Eric Astor wrote:
I've actually been working on a Python-based wikitext parser, using some
techniques that should make the system a bit faster and cleaner... With a
lot of luck, I should start making progress on that again in the next month
or so.
For anyone who cares, I'll probably be trying to implement a PEG-based
parser using mxTextTools, since I think that should be able to parse all of
MediaWiki's wikitext, and should be about twice as fast as the current
Parser.php (which is about as fast as wiki2xml)... Or I might just end up
using ANTLR, if I can bully my current semi-grammar into working in that
framework... If anyone knows of a decent PEG parser with a Python API (a
packrat parser might be ideal), that'd be great too. *shrugs*
- Eric Astor
Yes! I also believe that PEGs and [[packrat parser]]s are the way to go
with parsing wikitext, because of the very ad-hoc definition of wikitext.
A basic packrat parser is pretty easy to implement; it's simply a
brute-force recursive-descent parser with memoization of (offset, term)
-> production mappings. Scheme is a pretty good language to write a
packrat parser in, since the grammar itself can be written as an
S-expression, and is easy to use for program transformation (see below).
A simple implementation just interprets the grammar tree, matching as it
goes.
You can achieve considerable speedups by:
1 using the grammar to generate code, and compiling and executing that
instead of interpreting the grammar by hand
2 allowing the grammar to contain both PEG expressions and regexps for
low-level lexical matching: regexps will be at least an order of
magnitude faster than even compiled PEGs for matching low-level lexical
tokens like numbers and names, without removing the ability of PEGs to
blur the distinction between lexical and syntactic analysis, which is
important for parsing strange things like wikitext.

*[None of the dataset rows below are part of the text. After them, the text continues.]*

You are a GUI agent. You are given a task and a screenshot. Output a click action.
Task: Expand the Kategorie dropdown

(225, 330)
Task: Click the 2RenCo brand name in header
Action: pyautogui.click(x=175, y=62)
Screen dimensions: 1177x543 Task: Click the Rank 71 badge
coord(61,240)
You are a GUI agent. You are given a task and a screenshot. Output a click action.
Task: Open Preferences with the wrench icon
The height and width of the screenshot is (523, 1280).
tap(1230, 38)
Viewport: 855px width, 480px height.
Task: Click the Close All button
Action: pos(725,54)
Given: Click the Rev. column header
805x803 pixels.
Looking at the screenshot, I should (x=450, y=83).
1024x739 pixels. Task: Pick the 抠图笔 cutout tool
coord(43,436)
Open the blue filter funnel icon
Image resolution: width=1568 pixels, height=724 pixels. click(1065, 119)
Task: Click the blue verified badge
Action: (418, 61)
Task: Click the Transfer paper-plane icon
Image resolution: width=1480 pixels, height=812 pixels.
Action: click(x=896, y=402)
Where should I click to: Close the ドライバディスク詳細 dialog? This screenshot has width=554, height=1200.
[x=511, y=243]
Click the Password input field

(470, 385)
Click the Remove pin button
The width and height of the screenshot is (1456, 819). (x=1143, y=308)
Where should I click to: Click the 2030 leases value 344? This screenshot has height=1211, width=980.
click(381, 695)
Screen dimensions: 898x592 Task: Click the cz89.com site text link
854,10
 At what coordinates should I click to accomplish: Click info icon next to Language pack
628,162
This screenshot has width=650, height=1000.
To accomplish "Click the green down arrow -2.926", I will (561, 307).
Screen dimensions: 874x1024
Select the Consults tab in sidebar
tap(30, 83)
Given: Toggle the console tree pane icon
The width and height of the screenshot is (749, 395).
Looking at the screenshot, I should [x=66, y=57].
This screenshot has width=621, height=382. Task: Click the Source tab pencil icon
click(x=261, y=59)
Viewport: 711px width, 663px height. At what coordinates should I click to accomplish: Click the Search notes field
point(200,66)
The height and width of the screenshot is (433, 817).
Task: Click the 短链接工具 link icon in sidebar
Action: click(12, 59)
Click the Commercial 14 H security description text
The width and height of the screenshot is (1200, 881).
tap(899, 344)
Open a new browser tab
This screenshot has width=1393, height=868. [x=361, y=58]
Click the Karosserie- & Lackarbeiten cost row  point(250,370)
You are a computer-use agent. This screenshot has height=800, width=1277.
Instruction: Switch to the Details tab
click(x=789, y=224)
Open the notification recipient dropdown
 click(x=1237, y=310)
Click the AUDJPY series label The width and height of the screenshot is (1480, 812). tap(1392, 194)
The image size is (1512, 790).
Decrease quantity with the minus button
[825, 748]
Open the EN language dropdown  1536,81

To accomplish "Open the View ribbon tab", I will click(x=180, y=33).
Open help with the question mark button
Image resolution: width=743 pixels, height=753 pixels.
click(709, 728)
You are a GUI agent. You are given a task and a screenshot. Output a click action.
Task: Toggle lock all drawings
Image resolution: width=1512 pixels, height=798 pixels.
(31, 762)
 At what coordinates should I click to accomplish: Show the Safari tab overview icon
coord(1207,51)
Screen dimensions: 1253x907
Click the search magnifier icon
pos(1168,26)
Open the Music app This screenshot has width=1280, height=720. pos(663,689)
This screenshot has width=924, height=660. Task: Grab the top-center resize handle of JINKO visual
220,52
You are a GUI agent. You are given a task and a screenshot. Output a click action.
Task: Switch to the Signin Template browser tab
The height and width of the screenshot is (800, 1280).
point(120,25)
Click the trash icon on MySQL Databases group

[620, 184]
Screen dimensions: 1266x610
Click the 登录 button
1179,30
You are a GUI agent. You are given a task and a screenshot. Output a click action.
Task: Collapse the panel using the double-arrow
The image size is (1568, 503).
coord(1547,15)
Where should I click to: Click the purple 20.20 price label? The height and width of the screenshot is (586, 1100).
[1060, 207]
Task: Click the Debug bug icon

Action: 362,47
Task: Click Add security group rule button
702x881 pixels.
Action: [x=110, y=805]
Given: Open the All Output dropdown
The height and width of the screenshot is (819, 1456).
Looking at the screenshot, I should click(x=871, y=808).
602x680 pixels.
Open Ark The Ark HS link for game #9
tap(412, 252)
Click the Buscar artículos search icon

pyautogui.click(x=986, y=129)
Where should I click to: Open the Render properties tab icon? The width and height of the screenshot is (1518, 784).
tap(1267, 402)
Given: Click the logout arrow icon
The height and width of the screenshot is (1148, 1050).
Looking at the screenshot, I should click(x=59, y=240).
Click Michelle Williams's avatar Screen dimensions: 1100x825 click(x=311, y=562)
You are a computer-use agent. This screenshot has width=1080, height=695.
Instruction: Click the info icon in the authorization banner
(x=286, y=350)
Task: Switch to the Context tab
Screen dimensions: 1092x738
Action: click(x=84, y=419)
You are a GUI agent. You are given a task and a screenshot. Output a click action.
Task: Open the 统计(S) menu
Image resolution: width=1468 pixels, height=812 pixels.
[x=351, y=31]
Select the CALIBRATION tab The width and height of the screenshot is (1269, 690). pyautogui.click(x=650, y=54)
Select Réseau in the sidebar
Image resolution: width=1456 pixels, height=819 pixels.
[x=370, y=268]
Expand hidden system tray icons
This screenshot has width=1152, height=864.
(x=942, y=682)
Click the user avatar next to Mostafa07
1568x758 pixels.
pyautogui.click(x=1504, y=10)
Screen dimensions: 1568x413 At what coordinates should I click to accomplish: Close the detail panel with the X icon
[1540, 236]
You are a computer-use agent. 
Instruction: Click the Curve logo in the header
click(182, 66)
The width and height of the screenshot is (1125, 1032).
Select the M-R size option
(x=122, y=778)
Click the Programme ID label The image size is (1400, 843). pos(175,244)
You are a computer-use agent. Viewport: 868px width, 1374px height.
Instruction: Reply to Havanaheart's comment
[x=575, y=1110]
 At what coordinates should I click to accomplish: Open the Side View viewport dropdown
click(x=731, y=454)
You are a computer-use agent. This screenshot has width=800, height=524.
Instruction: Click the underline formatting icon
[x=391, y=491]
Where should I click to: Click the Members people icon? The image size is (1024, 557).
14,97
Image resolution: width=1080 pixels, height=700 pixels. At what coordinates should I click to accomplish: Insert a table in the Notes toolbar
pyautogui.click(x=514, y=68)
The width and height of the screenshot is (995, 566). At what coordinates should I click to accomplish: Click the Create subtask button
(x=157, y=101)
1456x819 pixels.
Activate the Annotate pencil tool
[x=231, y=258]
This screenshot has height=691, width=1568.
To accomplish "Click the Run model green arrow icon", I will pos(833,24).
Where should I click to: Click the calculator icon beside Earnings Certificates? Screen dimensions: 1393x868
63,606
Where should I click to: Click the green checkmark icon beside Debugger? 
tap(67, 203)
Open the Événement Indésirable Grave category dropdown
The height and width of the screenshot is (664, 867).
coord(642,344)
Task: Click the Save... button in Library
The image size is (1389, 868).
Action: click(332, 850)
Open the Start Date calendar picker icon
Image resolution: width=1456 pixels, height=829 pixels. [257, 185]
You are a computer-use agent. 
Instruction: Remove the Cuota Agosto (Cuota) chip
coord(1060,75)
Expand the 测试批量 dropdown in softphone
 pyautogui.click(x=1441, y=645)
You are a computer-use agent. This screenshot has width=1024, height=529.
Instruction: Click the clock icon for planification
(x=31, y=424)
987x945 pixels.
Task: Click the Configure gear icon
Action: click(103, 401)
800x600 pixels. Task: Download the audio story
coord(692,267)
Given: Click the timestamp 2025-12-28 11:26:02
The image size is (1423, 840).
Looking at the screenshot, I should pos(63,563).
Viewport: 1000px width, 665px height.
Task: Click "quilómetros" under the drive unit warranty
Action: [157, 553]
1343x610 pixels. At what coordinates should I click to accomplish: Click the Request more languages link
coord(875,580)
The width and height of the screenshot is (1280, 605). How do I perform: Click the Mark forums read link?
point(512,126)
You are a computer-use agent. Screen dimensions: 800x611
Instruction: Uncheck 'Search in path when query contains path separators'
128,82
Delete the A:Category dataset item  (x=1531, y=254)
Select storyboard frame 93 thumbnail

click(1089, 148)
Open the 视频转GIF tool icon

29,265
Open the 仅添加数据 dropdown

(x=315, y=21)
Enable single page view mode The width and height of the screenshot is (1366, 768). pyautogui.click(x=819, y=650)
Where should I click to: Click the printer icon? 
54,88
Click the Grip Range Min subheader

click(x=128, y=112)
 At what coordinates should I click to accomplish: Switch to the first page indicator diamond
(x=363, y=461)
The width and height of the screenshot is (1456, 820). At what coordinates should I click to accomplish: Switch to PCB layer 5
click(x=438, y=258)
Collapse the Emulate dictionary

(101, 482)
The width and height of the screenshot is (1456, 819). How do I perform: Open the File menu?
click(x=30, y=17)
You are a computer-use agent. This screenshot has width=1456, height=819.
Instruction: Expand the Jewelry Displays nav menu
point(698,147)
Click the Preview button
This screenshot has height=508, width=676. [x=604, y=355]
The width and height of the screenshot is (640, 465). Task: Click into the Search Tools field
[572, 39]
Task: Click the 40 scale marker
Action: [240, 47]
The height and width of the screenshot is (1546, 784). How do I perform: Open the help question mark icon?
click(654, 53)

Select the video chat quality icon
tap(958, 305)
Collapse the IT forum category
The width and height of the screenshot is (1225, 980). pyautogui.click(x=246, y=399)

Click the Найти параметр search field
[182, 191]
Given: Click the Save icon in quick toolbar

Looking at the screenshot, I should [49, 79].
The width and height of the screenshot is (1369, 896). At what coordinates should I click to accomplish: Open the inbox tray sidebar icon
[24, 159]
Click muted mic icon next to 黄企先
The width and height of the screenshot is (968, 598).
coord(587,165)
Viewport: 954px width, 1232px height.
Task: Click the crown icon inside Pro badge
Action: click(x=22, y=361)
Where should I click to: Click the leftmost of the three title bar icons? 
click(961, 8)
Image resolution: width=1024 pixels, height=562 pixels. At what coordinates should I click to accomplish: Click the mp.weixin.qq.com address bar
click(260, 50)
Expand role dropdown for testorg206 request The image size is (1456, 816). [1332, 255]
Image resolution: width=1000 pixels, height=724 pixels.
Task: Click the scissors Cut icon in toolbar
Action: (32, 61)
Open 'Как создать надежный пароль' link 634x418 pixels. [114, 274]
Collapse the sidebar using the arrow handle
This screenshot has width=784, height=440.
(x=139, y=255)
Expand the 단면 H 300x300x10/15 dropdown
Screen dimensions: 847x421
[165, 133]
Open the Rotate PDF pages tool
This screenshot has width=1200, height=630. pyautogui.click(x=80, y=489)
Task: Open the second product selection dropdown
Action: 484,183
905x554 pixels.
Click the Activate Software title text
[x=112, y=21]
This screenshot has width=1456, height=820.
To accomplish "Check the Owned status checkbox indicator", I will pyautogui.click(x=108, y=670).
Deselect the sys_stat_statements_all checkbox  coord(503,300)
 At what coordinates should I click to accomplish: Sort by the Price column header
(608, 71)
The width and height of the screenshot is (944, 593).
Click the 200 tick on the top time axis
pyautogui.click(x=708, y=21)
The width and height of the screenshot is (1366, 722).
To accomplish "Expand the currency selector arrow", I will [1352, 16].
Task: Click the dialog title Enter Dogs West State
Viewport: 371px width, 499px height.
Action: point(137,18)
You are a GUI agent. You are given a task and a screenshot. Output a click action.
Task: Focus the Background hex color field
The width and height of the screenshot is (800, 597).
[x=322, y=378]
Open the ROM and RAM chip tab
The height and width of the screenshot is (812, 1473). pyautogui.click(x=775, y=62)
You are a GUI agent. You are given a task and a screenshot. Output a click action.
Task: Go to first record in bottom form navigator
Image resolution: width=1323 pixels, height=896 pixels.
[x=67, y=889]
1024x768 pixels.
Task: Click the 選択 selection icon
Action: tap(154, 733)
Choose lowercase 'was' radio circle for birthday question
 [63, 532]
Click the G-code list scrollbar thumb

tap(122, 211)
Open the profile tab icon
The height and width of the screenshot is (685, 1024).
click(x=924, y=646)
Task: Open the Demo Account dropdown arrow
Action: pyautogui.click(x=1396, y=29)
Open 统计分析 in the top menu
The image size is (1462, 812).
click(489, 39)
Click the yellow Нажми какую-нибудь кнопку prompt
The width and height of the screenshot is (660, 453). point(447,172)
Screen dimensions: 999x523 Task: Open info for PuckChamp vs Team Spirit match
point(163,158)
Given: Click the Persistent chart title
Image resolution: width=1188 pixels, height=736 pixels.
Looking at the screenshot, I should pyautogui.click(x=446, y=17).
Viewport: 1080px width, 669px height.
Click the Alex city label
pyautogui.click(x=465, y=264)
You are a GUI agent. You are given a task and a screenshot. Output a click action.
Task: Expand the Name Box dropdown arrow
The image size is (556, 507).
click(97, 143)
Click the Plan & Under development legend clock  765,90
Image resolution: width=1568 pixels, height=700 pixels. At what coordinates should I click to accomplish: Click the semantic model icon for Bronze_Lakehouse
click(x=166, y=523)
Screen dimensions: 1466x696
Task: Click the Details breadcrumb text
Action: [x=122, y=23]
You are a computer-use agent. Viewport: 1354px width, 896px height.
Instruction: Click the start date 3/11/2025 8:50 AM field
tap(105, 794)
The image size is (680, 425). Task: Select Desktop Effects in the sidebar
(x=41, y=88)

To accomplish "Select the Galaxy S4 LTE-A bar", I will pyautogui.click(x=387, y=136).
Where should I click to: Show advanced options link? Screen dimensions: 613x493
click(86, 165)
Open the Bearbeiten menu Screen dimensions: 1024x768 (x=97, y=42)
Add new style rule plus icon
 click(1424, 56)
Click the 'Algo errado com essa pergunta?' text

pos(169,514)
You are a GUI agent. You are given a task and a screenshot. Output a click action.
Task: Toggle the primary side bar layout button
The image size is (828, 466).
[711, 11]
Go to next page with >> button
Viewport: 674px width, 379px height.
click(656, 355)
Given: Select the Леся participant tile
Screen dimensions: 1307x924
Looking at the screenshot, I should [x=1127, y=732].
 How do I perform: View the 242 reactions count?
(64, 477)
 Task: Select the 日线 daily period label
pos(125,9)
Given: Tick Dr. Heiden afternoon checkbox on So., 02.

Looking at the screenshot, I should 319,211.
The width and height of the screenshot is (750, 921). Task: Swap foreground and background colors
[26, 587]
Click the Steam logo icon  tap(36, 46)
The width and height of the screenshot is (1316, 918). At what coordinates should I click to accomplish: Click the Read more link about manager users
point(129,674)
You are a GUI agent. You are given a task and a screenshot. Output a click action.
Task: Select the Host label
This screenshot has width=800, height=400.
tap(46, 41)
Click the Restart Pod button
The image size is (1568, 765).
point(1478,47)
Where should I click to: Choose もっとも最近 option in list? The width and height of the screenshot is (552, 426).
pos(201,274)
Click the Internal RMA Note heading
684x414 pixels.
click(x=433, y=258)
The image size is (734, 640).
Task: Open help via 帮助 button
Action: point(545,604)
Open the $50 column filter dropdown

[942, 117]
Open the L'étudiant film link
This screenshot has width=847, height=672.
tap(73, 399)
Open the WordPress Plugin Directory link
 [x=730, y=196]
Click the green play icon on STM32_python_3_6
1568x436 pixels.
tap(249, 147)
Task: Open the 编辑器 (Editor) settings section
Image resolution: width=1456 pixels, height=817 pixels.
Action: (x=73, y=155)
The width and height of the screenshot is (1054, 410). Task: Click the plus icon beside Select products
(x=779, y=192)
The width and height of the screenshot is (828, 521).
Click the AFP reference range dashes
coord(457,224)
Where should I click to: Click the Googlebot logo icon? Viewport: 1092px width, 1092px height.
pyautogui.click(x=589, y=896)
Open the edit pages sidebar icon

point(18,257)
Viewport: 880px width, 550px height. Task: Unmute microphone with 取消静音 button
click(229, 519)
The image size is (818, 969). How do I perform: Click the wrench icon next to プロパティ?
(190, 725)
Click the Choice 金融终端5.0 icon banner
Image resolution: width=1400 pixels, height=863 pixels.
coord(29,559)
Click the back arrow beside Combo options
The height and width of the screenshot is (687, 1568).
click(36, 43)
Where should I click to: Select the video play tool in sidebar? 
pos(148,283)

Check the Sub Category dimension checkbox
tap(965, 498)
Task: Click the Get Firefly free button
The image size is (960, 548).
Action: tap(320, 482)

I've implemented packrat parsing in both Python and Scheme: Scheme was
faster, and ultimately more natural.
The one awkward bit is left-recursion removal, which breaks packrat
parsers unless you alter the grammar to an equivalent form without left
recursion. I did it by hand on my input grammars, but it could easily be
done programatically at grammar-generation time.
I'm not sure about the best way to implement an API: have you considered
just using the parser to convert from wikitext to somthing like PYX,
which is a very simple-to-parse and Python-friendly representation of an
XML data structure, and can then be used either to build an in-core
parse tree, or drive something like a SAX API, or whatever other form of
post-processing you like (for example, direct procedural text-to-text
generation, which could be very simple indeed, since the output of a
successful parse is guaranteed by definition to _exactly_ conform to the
grammar specification).
-- Neil
[PYX:
http://www.xml.com/pub/a/2000/03/15/feature/index.html]